# START OF SUPPLIED MATERIAL

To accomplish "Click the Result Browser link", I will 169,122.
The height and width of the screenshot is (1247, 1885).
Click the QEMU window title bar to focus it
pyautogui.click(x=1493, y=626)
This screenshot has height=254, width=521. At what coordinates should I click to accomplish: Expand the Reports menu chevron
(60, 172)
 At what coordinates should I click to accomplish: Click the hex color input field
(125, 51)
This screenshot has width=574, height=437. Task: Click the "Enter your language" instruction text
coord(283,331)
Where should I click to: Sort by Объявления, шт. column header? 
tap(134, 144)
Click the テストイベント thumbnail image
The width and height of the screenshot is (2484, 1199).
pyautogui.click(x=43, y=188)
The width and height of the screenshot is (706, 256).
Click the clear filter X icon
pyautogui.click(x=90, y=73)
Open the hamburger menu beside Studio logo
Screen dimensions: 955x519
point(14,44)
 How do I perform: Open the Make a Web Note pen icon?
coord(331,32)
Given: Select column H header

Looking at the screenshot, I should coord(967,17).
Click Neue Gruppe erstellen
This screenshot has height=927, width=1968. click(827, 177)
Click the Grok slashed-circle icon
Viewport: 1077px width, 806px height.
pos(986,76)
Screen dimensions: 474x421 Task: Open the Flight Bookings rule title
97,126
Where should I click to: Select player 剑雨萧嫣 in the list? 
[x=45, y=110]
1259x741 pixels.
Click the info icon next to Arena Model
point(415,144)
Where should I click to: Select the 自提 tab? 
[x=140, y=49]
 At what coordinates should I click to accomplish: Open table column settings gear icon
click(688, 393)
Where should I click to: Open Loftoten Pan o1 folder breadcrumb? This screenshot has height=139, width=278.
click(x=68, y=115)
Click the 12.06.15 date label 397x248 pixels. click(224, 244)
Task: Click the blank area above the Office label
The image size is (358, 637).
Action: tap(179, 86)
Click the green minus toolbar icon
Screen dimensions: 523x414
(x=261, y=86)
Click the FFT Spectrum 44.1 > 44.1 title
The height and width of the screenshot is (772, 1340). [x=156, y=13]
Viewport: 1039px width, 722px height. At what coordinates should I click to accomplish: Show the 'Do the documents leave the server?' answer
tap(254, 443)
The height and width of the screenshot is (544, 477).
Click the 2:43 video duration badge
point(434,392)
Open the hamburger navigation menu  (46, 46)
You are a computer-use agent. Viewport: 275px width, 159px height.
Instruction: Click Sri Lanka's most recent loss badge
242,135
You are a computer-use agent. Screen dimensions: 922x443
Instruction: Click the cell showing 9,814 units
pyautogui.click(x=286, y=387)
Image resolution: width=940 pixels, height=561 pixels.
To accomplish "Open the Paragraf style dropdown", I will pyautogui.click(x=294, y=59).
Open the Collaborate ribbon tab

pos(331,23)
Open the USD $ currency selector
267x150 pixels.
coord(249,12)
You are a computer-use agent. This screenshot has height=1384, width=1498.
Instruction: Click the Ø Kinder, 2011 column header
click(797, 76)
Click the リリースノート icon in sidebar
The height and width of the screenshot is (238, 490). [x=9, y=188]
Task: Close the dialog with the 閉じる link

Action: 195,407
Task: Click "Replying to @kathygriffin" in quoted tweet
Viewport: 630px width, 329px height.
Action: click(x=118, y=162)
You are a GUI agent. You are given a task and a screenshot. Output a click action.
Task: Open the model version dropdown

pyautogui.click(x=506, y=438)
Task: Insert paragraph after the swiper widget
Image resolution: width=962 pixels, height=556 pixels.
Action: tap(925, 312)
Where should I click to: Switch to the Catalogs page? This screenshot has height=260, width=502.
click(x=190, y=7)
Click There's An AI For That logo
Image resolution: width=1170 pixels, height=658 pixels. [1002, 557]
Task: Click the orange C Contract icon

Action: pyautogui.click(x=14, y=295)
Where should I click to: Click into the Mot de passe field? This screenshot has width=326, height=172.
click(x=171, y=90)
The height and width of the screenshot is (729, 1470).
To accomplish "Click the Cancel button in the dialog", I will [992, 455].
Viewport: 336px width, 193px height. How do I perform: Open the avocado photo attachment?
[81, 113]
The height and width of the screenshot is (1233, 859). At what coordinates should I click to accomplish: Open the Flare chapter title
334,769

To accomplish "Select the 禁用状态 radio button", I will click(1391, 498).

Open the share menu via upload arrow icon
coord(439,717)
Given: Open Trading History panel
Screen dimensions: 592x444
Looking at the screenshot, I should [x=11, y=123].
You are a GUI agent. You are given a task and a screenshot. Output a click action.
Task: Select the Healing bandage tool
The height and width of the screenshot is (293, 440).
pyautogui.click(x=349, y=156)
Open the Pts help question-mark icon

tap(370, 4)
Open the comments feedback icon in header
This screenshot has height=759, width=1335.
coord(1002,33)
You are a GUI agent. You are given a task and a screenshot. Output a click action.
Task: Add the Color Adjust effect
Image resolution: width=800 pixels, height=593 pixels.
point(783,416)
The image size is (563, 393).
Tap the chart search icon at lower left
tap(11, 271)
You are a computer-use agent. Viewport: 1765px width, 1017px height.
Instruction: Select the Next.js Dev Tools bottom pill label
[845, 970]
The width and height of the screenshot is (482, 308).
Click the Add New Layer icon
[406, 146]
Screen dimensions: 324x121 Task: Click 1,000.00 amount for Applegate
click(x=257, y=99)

# END OF SUPPLIED MATERIAL

### EXERCISE GOAL
Change every "Screen dimensions:" in the items above to "Display size:" and write out all the items again, with everything else left as it is.

### THE SOLUTION
To accomplish "Click the Result Browser link", I will 169,122.
The height and width of the screenshot is (1247, 1885).
Click the QEMU window title bar to focus it
pyautogui.click(x=1493, y=626)
This screenshot has height=254, width=521. At what coordinates should I click to accomplish: Expand the Reports menu chevron
(60, 172)
 At what coordinates should I click to accomplish: Click the hex color input field
(125, 51)
This screenshot has width=574, height=437. Task: Click the "Enter your language" instruction text
coord(283,331)
Where should I click to: Sort by Объявления, шт. column header? 
tap(134, 144)
Click the テストイベント thumbnail image
The width and height of the screenshot is (2484, 1199).
pyautogui.click(x=43, y=188)
The width and height of the screenshot is (706, 256).
Click the clear filter X icon
pyautogui.click(x=90, y=73)
Open the hamburger menu beside Studio logo
Display size: 955x519
point(14,44)
 How do I perform: Open the Make a Web Note pen icon?
coord(331,32)
Given: Select column H header

Looking at the screenshot, I should coord(967,17).
Click Neue Gruppe erstellen
This screenshot has height=927, width=1968. click(827, 177)
Click the Grok slashed-circle icon
Viewport: 1077px width, 806px height.
pos(986,76)
Display size: 474x421 Task: Open the Flight Bookings rule title
97,126
Where should I click to: Select player 剑雨萧嫣 in the list? 
[x=45, y=110]
1259x741 pixels.
Click the info icon next to Arena Model
point(415,144)
Where should I click to: Select the 自提 tab? 
[x=140, y=49]
 At what coordinates should I click to accomplish: Open table column settings gear icon
click(688, 393)
Where should I click to: Open Loftoten Pan o1 folder breadcrumb? This screenshot has height=139, width=278.
click(x=68, y=115)
Click the 12.06.15 date label 397x248 pixels. click(224, 244)
Task: Click the blank area above the Office label
The image size is (358, 637).
Action: tap(179, 86)
Click the green minus toolbar icon
Display size: 523x414
(x=261, y=86)
Click the FFT Spectrum 44.1 > 44.1 title
The height and width of the screenshot is (772, 1340). [x=156, y=13]
Viewport: 1039px width, 722px height. At what coordinates should I click to accomplish: Show the 'Do the documents leave the server?' answer
tap(254, 443)
The height and width of the screenshot is (544, 477).
Click the 2:43 video duration badge
point(434,392)
Open the hamburger navigation menu  (46, 46)
You are a computer-use agent. Viewport: 275px width, 159px height.
Instruction: Click Sri Lanka's most recent loss badge
242,135
You are a computer-use agent. Display size: 922x443
Instruction: Click the cell showing 9,814 units
pyautogui.click(x=286, y=387)
Image resolution: width=940 pixels, height=561 pixels.
To accomplish "Open the Paragraf style dropdown", I will pyautogui.click(x=294, y=59).
Open the Collaborate ribbon tab

pos(331,23)
Open the USD $ currency selector
267x150 pixels.
coord(249,12)
You are a computer-use agent. This screenshot has height=1384, width=1498.
Instruction: Click the Ø Kinder, 2011 column header
click(797, 76)
Click the リリースノート icon in sidebar
The height and width of the screenshot is (238, 490). [x=9, y=188]
Task: Close the dialog with the 閉じる link

Action: 195,407
Task: Click "Replying to @kathygriffin" in quoted tweet
Viewport: 630px width, 329px height.
Action: click(x=118, y=162)
You are a GUI agent. You are given a task and a screenshot. Output a click action.
Task: Open the model version dropdown

pyautogui.click(x=506, y=438)
Task: Insert paragraph after the swiper widget
Image resolution: width=962 pixels, height=556 pixels.
Action: tap(925, 312)
Where should I click to: Switch to the Catalogs page? This screenshot has height=260, width=502.
click(x=190, y=7)
Click There's An AI For That logo
Image resolution: width=1170 pixels, height=658 pixels. [1002, 557]
Task: Click the orange C Contract icon

Action: pyautogui.click(x=14, y=295)
Where should I click to: Click into the Mot de passe field? This screenshot has width=326, height=172.
click(x=171, y=90)
The height and width of the screenshot is (729, 1470).
To accomplish "Click the Cancel button in the dialog", I will [992, 455].
Viewport: 336px width, 193px height. How do I perform: Open the avocado photo attachment?
[81, 113]
The height and width of the screenshot is (1233, 859). At what coordinates should I click to accomplish: Open the Flare chapter title
334,769

To accomplish "Select the 禁用状态 radio button", I will click(1391, 498).

Open the share menu via upload arrow icon
coord(439,717)
Given: Open Trading History panel
Display size: 592x444
Looking at the screenshot, I should [x=11, y=123].
You are a GUI agent. You are given a task and a screenshot. Output a click action.
Task: Select the Healing bandage tool
The height and width of the screenshot is (293, 440).
pyautogui.click(x=349, y=156)
Open the Pts help question-mark icon

tap(370, 4)
Open the comments feedback icon in header
This screenshot has height=759, width=1335.
coord(1002,33)
You are a GUI agent. You are given a task and a screenshot. Output a click action.
Task: Add the Color Adjust effect
Image resolution: width=800 pixels, height=593 pixels.
point(783,416)
The image size is (563, 393).
Tap the chart search icon at lower left
tap(11, 271)
You are a computer-use agent. Viewport: 1765px width, 1017px height.
Instruction: Select the Next.js Dev Tools bottom pill label
[845, 970]
The width and height of the screenshot is (482, 308).
Click the Add New Layer icon
[406, 146]
Display size: 324x121 Task: Click 1,000.00 amount for Applegate
click(x=257, y=99)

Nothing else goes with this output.